[BEGIN]
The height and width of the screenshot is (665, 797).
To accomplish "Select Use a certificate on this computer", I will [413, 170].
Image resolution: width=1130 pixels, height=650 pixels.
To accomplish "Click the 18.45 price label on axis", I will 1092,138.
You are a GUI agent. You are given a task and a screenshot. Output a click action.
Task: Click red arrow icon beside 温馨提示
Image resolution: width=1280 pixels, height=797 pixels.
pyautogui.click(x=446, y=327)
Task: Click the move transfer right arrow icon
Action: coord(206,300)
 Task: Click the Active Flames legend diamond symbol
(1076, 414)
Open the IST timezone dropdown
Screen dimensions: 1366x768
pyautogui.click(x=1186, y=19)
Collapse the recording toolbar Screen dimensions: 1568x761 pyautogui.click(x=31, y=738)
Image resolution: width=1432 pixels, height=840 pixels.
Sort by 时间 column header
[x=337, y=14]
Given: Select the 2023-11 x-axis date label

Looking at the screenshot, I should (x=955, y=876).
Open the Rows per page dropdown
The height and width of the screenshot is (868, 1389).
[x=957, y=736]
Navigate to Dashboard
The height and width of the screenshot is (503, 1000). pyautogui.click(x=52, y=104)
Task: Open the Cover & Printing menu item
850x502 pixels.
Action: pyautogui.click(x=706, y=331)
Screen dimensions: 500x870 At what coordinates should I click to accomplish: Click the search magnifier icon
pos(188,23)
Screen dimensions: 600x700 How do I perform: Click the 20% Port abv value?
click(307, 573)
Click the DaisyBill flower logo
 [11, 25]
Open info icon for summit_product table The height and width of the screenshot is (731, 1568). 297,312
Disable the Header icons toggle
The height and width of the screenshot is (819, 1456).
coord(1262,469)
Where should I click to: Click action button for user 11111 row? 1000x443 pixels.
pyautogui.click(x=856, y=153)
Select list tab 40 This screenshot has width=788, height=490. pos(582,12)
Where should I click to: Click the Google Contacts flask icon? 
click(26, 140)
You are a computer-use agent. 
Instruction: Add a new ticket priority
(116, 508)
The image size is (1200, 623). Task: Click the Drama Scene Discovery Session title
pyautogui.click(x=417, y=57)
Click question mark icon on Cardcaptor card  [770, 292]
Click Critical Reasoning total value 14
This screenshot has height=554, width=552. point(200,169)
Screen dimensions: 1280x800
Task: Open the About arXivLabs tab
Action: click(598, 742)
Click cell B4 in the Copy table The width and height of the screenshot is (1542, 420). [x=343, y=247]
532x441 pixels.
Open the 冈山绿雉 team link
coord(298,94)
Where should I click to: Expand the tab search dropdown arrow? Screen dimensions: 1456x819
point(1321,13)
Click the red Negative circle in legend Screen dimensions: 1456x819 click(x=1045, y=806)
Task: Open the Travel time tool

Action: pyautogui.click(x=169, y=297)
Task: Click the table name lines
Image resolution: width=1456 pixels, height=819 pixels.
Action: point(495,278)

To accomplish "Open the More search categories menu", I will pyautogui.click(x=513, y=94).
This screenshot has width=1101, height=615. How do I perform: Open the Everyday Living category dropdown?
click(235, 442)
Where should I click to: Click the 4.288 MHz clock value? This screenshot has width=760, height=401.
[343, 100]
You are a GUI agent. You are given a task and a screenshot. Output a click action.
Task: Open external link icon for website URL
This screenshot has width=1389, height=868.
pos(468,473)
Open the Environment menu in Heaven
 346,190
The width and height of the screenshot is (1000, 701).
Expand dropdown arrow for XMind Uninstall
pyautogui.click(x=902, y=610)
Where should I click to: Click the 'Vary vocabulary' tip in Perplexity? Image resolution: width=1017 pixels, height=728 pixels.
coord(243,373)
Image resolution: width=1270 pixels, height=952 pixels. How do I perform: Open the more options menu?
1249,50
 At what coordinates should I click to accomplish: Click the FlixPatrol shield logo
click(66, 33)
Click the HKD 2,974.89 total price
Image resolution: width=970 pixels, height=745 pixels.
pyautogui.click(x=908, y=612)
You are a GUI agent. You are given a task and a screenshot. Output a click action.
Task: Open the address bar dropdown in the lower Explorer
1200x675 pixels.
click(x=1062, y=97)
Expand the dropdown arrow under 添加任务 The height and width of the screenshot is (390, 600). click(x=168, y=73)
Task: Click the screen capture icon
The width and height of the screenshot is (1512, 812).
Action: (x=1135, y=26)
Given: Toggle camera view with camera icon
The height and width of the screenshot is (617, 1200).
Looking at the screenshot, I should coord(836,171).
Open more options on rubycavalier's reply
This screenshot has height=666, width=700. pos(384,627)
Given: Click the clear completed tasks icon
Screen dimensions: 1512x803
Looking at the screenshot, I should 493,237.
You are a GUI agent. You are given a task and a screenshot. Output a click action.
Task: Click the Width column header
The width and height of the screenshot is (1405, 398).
[END]
■ **What the task asks**: Which rows contain the word "axis" with its case matched exactly? Pick out each of those rows and copy it in full.

■ **Exercise result**:
To accomplish "Click the 18.45 price label on axis", I will 1092,138.
Given: Select the 2023-11 x-axis date label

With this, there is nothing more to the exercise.